┌──

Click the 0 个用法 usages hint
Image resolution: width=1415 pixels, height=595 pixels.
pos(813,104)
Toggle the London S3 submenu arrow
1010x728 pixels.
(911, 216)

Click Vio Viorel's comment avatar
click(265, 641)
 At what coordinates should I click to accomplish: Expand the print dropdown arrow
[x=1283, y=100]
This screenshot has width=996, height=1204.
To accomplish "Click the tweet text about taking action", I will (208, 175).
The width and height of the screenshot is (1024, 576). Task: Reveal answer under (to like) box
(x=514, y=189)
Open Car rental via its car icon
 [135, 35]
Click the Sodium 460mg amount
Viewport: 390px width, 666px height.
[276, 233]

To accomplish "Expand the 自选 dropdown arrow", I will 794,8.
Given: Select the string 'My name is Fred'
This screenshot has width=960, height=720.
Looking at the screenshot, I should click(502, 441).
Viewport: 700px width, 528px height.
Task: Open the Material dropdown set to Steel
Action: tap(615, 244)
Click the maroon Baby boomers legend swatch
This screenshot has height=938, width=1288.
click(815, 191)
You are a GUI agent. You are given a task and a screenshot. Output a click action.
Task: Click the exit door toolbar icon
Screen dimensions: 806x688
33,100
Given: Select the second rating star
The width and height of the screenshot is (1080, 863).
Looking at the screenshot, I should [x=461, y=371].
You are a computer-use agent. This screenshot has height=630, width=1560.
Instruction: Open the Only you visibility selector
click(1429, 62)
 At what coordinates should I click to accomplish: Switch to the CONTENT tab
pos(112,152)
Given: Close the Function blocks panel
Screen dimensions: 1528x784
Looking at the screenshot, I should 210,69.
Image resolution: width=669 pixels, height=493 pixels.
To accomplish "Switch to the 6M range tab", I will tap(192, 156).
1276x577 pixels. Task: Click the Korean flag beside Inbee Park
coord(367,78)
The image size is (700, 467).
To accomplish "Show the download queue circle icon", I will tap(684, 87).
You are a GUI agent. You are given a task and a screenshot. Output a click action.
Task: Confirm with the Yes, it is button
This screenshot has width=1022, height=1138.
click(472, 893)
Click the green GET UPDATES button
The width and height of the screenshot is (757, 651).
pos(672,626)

└──

▸ Exercise: What you return must match the records above exactly.

▸ Response area:
Click the 0 个用法 usages hint
Image resolution: width=1415 pixels, height=595 pixels.
pos(813,104)
Toggle the London S3 submenu arrow
1010x728 pixels.
(911, 216)

Click Vio Viorel's comment avatar
click(265, 641)
 At what coordinates should I click to accomplish: Expand the print dropdown arrow
[x=1283, y=100]
This screenshot has width=996, height=1204.
To accomplish "Click the tweet text about taking action", I will (208, 175).
The width and height of the screenshot is (1024, 576). Task: Reveal answer under (to like) box
(x=514, y=189)
Open Car rental via its car icon
 [135, 35]
Click the Sodium 460mg amount
Viewport: 390px width, 666px height.
[276, 233]

To accomplish "Expand the 自选 dropdown arrow", I will 794,8.
Given: Select the string 'My name is Fred'
This screenshot has width=960, height=720.
Looking at the screenshot, I should click(502, 441).
Viewport: 700px width, 528px height.
Task: Open the Material dropdown set to Steel
Action: tap(615, 244)
Click the maroon Baby boomers legend swatch
This screenshot has height=938, width=1288.
click(815, 191)
You are a GUI agent. You are given a task and a screenshot. Output a click action.
Task: Click the exit door toolbar icon
Screen dimensions: 806x688
33,100
Given: Select the second rating star
The width and height of the screenshot is (1080, 863).
Looking at the screenshot, I should [x=461, y=371].
You are a computer-use agent. This screenshot has height=630, width=1560.
Instruction: Open the Only you visibility selector
click(1429, 62)
 At what coordinates should I click to accomplish: Switch to the CONTENT tab
pos(112,152)
Given: Close the Function blocks panel
Screen dimensions: 1528x784
Looking at the screenshot, I should 210,69.
Image resolution: width=669 pixels, height=493 pixels.
To accomplish "Switch to the 6M range tab", I will tap(192, 156).
1276x577 pixels. Task: Click the Korean flag beside Inbee Park
coord(367,78)
The image size is (700, 467).
To accomplish "Show the download queue circle icon", I will tap(684, 87).
You are a GUI agent. You are given a task and a screenshot. Output a click action.
Task: Confirm with the Yes, it is button
This screenshot has width=1022, height=1138.
click(472, 893)
Click the green GET UPDATES button
The width and height of the screenshot is (757, 651).
pos(672,626)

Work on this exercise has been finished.